_Task instructions:_
Rewrite everything from the start of the records down to the line containing "Action: 802,263", inclusive, as a numbered list with blank lines omitted.

_Dataset content:_
---------------
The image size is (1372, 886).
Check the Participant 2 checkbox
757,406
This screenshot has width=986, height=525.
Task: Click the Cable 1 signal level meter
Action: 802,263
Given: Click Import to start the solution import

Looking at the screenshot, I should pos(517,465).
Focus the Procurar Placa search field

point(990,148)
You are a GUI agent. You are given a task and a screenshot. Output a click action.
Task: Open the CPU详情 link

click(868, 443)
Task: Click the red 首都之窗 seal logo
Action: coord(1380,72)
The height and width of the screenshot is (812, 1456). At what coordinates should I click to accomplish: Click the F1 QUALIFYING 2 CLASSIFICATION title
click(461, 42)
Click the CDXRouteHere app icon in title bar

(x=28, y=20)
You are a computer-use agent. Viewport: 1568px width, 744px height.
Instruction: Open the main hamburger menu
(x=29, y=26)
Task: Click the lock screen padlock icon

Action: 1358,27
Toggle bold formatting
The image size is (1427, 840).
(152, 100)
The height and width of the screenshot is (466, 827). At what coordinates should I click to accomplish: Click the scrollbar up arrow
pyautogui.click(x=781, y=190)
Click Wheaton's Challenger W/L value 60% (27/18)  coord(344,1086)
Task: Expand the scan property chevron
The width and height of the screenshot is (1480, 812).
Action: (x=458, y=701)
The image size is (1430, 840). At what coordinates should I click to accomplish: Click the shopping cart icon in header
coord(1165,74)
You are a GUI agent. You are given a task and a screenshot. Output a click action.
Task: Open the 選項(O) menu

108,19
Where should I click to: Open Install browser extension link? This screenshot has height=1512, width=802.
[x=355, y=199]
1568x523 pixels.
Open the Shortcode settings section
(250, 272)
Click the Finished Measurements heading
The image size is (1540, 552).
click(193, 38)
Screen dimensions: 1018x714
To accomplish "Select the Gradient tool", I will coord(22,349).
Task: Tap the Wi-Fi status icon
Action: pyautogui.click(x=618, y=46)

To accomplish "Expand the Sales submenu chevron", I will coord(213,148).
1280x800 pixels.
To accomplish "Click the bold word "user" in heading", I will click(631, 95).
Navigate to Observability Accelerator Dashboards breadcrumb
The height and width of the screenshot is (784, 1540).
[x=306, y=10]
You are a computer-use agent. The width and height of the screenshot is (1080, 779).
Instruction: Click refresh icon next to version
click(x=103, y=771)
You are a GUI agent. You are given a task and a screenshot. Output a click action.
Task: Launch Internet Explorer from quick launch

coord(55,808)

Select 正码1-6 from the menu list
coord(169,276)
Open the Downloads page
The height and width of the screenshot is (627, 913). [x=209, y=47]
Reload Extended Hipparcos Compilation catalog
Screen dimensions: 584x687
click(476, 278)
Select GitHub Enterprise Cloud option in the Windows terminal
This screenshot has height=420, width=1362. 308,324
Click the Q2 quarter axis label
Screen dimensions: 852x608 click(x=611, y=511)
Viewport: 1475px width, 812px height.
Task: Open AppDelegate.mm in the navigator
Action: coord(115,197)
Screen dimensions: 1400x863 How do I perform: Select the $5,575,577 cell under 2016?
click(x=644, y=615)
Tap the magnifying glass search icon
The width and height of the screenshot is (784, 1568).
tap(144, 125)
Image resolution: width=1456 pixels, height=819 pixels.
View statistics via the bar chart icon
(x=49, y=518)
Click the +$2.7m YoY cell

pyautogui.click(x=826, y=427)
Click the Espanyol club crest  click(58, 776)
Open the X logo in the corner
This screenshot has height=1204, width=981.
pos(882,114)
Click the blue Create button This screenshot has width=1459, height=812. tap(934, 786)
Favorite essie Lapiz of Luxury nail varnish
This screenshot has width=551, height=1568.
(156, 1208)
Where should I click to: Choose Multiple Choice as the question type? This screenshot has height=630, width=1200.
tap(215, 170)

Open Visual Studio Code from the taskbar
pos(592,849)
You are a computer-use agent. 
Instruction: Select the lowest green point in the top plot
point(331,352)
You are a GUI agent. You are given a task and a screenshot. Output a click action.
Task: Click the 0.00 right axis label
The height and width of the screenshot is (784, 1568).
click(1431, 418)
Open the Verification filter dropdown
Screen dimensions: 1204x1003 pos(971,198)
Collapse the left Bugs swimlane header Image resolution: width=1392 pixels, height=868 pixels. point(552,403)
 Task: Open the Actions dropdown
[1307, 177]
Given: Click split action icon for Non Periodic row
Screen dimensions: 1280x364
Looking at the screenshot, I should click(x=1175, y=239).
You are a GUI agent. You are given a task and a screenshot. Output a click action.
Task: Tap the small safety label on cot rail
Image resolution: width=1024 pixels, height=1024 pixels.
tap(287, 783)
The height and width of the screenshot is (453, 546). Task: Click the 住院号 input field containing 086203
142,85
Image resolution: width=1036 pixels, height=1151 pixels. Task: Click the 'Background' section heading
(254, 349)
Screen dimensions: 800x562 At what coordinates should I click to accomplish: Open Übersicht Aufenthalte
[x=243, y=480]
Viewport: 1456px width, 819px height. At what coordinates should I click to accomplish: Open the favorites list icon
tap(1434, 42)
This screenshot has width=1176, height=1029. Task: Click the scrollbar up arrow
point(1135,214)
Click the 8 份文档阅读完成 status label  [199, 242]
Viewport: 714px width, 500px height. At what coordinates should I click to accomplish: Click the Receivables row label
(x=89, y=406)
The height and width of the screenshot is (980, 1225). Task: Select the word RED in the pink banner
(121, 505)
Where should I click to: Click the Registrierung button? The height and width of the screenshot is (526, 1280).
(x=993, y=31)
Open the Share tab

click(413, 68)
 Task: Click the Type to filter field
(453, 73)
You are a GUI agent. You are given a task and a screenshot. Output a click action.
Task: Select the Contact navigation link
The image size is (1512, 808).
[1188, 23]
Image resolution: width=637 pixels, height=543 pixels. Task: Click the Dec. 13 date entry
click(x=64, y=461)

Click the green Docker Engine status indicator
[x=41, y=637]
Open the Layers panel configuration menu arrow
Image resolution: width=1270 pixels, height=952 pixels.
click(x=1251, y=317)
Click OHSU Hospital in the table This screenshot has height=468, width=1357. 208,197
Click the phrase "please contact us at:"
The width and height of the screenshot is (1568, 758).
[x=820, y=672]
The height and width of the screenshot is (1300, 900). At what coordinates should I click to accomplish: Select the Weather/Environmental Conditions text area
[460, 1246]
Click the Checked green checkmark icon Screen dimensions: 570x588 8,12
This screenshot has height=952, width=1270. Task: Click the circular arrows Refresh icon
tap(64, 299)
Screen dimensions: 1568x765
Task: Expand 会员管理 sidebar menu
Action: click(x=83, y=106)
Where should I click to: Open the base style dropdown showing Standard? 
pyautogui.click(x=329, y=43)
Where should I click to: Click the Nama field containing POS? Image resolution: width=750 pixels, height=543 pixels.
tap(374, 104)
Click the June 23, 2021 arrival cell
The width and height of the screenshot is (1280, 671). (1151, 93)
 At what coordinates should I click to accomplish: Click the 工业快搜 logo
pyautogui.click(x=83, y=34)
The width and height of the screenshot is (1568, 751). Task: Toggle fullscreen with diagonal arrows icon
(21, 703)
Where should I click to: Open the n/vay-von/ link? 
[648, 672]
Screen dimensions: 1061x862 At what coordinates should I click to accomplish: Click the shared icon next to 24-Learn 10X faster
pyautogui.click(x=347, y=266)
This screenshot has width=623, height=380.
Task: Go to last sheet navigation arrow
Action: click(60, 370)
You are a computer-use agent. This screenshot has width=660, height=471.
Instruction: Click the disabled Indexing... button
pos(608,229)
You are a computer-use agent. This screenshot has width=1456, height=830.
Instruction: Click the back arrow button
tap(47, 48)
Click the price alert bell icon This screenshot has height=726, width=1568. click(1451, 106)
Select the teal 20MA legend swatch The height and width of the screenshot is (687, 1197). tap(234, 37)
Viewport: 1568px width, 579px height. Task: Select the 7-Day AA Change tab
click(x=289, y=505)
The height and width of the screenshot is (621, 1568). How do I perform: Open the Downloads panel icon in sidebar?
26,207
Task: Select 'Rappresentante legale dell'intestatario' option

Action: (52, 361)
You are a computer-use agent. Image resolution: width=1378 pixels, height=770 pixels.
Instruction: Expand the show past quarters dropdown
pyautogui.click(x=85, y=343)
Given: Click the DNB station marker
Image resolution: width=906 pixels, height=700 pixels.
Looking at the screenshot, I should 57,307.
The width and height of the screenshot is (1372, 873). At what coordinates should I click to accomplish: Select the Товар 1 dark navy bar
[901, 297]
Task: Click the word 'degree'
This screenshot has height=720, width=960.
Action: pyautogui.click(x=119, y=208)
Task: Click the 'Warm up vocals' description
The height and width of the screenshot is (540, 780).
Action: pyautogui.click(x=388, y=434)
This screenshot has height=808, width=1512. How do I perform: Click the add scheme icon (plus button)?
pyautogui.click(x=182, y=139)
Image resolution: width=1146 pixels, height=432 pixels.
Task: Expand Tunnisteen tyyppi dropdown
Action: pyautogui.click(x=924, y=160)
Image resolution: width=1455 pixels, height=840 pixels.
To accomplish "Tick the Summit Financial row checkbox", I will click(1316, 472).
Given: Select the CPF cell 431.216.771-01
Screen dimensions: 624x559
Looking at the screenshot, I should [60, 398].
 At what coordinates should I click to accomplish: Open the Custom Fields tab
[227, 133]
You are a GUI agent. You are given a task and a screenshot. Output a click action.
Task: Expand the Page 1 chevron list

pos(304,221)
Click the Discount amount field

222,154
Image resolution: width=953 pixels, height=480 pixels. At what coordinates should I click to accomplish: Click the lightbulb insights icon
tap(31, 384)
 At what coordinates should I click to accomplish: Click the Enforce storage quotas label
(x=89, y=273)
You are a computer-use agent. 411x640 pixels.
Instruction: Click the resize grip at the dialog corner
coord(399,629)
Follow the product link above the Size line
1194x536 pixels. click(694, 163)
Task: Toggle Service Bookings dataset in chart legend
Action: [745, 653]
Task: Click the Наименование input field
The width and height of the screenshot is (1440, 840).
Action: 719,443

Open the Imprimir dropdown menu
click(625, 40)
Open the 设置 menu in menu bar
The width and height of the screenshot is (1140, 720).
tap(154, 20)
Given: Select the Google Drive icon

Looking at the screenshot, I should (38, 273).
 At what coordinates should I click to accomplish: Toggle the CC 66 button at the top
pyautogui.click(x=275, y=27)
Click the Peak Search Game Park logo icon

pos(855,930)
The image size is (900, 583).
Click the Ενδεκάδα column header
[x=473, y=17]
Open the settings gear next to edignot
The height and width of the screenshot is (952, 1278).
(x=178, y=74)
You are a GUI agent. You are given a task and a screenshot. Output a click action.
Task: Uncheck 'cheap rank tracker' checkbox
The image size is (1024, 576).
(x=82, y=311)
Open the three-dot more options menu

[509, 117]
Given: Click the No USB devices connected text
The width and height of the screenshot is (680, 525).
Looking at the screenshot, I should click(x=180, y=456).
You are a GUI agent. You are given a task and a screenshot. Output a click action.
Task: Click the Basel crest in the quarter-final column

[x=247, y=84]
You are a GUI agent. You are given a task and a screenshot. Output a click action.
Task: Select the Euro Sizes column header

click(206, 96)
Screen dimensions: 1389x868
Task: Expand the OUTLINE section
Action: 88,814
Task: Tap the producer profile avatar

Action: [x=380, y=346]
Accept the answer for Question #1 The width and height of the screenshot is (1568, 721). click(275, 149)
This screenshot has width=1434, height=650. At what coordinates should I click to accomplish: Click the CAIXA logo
---------------
_Expected answer:_
1. The image size is (1372, 886).
2. Check the Participant 2 checkbox
3. 757,406
4. This screenshot has width=986, height=525.
5. Task: Click the Cable 1 signal level meter
6. Action: 802,263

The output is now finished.